Sabit Hal Tempolu Yürüyüş

Sonra senin ısınma dakikası, tempolu yürümek için tempoyu artırın. Bu, normalden daha ağır nefes aldığınız ancak yine de konuşmayı sürdürebildiğiniz bir tempodur.

%50 ila %70 arasında bir kalp atış hızı elde etmek istiyorsunuz. maksimum kalp atış hızı. Bu aralıkta olup olmadığınızı görmek için kalp atış hızı bölgesi tablosu sayıların yaşınıza göre ne olması gerektiğini öğrenmek için. Sonra nabzını tut 10 dakika yürüdükten sonra o seviyeye ulaşıp ulaşmadığınızı görmek için.

Kolay bir tempoya yavaşlamak için yürüyüşünüzün son dakikasını kaydedin.

Hız Aralıkları

Kalp atış hızınızı daha yüksek bir seviyeye çıkarmak ve zihinsel örümcek ağlarını patlatmak için yürüyüşünüze bir hız aralığı ekleyebilirsiniz. Isınma dakikanızdan sonra, yürüyüşünüzü beş dakika boyunca sabit bir tempoda yapın. Ardından 30 saniye boyunca olabildiğince hızlı yürümeye başlayın. İki dakika boyunca hızlı bir tempoya geri dönün. 30 saniye boyunca olabildiğince hızlı yürümeyi tekrarlayın. Beş dakika boyunca yüksek tempoda yavaşlayın. Bir dakika için kolay bir tempo ile bitirin.

Merdiven Aralıkları

Ayrıca dahil ederek yürüyüşünüze yoğunluk katabilirsiniz. merdivenler ya da dik bir tepe. Rotanızı, merdivenleri veya tepeyi dahil etmeden önce en az bir dakika kolay bir tempoda yürümek ve birkaç dakika tempolu yürüyüş yapmak için ısınmak için planlayın. Antrenmanınıza 1 dakikalık bir yoğunluk patlaması için 30 saniyelik bir seferde iki veya daha fazla merdiven katın.
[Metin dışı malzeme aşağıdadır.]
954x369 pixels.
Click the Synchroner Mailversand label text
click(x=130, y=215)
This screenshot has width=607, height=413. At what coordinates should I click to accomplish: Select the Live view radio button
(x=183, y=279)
Yürüyüşünüzü, üç dakika boyunca tempolu yürüyüşle değişen merdiven basamaklarını dahil edebilecek şekilde düzenleyin.

Merdiveniniz yoksa, bir seferde 30 saniye boyunca uzun bir kaldırımdan inip çıkmayı kullanabilirsiniz.

Merdivenler, kalça ekstansörlerini, gluteus maximus'u ve hamstringleri düz yürüyüşten daha yoğun bir şekilde çalıştırır.

Yürüyüş Formunuz Üzerinde Çalışın

Kalp atış hızınızı orta yoğunluk bölgesine getirmekte sorun yaşıyorsanız, aşağıdaki ipuçlarını kullanın. nasıl daha hızlı yürünür. Doğru kol hareketini kullanmak, vücudunuzda büyük bir fark yaratabilir. yürüme hızı.

Neden Daha Hızlı Yürümek İçin Kol Sallama Hareketi Kullanmalısınız?

Ekipman Ekle

Daha iyi bir kısa egzersiz istiyorsanız, spor yürüyüş direkleri güvenli bir şekilde üst vücut çalışmasını sağlamak için harika bir yoldur. kullanmayı öğrenin kuzey yürüyüşü teknik veya efor sarf eden yürüyüşünüze yoğunluk katmak için teknik.

El ağırlıkları ile yürümek veya ayak bileği ağırlıkları tavsiye edilmez. Yürüyüşünüzden sonra kullanmak için el ağırlıklarını saklayın ve kısa ve etkili bir egzersiz yapın. üst vücut rutini dambıl ile veya direnç bantları.